Directions for this task: Below are the records; restate word for word the lines from the first through the one containing "The image size is (686, 490).", and only those.

Stored items from a collection:
****************
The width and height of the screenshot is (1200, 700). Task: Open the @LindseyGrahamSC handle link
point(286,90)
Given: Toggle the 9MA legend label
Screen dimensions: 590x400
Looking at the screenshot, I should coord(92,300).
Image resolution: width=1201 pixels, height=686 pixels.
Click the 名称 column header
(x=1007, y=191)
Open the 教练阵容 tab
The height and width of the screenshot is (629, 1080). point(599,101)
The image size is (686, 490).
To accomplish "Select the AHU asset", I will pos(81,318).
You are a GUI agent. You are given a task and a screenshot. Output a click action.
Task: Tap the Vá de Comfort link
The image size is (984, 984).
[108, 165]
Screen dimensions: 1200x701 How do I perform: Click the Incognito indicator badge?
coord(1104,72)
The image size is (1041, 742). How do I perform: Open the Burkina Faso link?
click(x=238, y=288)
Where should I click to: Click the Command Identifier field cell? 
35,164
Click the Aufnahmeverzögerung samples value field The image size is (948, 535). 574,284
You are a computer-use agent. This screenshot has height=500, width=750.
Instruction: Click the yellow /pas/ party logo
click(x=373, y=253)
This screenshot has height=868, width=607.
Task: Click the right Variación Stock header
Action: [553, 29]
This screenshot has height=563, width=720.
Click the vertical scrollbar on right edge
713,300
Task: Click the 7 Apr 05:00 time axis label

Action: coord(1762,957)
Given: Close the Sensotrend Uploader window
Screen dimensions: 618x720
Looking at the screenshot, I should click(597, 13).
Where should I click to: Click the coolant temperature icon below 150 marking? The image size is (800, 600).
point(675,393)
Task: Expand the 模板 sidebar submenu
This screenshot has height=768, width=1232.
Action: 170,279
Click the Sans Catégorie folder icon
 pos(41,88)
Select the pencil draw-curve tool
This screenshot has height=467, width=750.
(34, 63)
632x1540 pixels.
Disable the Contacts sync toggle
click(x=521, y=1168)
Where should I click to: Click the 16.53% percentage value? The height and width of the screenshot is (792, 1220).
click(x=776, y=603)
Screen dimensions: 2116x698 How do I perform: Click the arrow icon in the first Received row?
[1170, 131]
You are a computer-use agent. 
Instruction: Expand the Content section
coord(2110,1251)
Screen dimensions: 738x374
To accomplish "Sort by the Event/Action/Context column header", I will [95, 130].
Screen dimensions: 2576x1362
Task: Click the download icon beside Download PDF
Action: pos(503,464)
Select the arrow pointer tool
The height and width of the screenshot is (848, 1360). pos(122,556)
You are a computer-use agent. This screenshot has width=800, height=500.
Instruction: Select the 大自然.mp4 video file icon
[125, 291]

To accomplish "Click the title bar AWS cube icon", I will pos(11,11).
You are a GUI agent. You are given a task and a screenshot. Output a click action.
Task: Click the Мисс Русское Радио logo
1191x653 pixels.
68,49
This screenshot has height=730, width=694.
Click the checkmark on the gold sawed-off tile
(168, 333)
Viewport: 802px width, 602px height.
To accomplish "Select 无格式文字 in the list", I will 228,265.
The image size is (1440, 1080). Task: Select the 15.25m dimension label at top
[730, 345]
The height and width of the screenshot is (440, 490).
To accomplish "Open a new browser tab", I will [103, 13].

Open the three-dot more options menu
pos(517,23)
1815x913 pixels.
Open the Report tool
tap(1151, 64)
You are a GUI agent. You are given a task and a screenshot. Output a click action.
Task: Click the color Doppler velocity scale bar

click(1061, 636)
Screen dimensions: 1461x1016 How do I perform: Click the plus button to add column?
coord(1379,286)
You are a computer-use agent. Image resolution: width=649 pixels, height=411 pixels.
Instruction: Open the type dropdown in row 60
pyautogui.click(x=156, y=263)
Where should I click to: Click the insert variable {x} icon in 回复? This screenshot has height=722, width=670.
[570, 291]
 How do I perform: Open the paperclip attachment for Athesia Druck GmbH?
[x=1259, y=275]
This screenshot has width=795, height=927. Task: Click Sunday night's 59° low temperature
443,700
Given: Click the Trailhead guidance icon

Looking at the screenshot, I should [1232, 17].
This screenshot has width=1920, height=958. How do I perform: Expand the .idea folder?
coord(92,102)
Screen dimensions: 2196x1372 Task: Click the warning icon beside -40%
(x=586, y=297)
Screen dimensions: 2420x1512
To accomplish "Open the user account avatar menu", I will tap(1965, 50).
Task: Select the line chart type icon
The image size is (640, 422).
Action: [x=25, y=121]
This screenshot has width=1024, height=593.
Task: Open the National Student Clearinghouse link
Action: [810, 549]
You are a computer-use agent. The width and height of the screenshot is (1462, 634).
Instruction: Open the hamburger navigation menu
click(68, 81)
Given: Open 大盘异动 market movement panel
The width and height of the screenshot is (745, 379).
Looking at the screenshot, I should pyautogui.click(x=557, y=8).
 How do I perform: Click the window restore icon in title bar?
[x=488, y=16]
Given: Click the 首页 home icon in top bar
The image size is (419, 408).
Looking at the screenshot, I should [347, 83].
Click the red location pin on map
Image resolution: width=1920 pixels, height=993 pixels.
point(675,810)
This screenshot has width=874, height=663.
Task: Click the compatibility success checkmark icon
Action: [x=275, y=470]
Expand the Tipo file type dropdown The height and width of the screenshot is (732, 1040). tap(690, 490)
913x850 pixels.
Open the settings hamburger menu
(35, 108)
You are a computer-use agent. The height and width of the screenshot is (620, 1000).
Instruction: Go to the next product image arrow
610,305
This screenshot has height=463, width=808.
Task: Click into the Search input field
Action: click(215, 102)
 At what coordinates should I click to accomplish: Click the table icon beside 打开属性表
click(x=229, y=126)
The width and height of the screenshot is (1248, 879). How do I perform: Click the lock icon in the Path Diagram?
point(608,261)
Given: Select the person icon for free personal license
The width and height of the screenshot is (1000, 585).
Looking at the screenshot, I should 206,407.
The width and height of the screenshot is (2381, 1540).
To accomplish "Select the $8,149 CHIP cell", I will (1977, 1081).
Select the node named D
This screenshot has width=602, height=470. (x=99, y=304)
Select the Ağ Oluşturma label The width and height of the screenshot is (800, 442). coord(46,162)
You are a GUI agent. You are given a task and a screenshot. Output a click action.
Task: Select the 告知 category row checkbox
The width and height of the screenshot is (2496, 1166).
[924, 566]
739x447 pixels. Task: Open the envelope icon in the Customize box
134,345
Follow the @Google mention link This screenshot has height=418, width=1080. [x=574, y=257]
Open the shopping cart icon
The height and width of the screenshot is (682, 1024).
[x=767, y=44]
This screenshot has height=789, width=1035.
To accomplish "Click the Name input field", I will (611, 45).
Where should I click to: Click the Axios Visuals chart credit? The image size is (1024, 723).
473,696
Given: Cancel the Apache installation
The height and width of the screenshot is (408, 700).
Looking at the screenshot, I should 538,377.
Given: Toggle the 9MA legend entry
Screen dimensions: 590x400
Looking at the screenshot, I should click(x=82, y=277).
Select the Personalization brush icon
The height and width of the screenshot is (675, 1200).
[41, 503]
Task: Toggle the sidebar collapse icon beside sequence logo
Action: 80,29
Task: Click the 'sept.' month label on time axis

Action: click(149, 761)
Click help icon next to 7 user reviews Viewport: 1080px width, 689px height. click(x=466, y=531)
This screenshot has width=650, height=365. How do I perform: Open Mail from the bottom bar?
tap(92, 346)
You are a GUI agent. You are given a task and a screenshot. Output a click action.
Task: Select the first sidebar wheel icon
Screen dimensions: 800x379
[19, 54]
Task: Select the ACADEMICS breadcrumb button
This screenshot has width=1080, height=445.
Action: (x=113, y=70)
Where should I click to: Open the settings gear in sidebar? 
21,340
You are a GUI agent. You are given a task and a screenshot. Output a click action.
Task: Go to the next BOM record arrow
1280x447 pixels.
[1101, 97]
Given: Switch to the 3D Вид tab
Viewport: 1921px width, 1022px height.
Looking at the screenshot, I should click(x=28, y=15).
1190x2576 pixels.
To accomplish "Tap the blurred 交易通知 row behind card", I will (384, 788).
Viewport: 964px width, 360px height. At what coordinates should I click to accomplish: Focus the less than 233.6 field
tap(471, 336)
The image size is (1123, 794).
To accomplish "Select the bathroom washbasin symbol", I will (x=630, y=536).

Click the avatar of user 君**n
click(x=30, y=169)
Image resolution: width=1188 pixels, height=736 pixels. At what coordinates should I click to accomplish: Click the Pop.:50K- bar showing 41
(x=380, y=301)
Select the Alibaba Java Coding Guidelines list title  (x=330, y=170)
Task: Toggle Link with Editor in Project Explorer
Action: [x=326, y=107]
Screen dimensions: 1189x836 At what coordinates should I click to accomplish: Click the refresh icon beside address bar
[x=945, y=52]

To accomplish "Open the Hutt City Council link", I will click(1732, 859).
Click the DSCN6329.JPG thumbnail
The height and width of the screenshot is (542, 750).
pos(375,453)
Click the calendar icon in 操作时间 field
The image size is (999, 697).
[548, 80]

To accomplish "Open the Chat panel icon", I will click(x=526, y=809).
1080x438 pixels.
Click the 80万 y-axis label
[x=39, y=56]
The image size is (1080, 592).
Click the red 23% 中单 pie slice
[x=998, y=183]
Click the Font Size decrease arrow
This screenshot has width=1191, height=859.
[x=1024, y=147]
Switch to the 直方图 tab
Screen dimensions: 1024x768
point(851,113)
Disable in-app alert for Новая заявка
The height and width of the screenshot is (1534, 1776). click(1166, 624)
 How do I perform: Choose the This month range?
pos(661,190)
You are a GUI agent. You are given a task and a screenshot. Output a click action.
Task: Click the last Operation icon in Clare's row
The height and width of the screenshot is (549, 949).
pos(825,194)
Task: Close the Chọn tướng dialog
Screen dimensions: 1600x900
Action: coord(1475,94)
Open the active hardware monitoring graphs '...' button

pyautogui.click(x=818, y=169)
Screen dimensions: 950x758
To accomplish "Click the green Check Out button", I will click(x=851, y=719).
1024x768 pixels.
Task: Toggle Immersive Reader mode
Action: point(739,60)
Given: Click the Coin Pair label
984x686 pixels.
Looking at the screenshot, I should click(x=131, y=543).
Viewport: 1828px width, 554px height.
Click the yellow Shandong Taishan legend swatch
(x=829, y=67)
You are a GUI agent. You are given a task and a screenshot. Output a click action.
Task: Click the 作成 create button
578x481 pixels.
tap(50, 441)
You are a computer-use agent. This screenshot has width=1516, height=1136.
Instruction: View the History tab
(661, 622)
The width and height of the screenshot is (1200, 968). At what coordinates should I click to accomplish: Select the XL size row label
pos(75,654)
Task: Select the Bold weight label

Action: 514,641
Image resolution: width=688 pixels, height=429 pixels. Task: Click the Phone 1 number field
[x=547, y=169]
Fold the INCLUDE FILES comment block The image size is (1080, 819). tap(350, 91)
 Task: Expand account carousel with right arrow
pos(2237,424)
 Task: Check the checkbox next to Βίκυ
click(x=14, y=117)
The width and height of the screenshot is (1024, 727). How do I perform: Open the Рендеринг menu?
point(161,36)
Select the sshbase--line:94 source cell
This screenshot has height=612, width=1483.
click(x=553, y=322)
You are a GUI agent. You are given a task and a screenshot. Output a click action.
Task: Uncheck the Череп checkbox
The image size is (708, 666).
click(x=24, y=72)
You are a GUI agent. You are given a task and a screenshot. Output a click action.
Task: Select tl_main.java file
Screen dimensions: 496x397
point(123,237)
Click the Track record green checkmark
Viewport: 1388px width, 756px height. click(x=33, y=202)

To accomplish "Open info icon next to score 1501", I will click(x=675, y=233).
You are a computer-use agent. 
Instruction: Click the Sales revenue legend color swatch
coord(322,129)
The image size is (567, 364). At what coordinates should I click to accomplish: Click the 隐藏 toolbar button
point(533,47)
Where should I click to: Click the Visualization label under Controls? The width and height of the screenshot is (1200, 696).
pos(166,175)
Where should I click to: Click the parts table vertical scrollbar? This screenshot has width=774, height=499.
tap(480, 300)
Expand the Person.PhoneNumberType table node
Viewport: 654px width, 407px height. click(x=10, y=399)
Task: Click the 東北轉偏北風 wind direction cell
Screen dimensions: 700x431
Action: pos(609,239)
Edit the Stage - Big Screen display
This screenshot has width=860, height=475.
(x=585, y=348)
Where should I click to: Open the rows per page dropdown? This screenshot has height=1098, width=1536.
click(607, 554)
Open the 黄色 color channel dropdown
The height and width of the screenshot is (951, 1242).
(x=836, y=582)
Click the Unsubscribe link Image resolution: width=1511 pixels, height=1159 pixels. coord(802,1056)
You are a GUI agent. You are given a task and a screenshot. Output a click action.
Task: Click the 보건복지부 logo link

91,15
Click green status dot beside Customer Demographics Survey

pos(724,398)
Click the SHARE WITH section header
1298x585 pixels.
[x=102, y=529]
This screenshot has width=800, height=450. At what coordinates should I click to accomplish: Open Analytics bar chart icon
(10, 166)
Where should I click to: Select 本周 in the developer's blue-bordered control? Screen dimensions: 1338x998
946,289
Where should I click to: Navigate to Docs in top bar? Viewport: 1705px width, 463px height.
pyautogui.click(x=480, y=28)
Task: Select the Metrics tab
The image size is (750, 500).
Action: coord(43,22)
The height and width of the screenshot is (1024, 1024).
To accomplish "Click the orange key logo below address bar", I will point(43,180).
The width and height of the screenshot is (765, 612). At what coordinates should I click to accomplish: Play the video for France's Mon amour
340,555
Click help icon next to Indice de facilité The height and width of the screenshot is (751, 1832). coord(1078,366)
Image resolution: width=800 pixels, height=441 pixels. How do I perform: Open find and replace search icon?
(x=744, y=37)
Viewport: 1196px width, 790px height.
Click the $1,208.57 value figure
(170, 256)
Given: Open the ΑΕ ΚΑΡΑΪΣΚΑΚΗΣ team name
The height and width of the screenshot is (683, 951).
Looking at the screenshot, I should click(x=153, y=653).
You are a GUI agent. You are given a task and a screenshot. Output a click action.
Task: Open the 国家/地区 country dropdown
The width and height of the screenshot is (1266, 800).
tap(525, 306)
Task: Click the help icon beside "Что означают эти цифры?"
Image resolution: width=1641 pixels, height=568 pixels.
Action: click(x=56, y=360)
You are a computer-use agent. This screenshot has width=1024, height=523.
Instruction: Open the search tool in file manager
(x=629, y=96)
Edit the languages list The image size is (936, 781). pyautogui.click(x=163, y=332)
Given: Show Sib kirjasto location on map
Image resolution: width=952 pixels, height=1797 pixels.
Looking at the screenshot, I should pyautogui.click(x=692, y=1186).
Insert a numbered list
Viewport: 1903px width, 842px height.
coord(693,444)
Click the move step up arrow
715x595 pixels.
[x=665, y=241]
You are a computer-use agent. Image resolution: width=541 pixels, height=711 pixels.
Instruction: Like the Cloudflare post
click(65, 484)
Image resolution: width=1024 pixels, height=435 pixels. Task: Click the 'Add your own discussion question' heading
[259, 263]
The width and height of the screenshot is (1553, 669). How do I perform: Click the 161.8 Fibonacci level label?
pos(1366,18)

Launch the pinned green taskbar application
****************
Output:
The width and height of the screenshot is (1200, 700). Task: Open the @LindseyGrahamSC handle link
point(286,90)
Given: Toggle the 9MA legend label
Screen dimensions: 590x400
Looking at the screenshot, I should coord(92,300).
Image resolution: width=1201 pixels, height=686 pixels.
Click the 名称 column header
(x=1007, y=191)
Open the 教练阵容 tab
The height and width of the screenshot is (629, 1080). point(599,101)
The image size is (686, 490).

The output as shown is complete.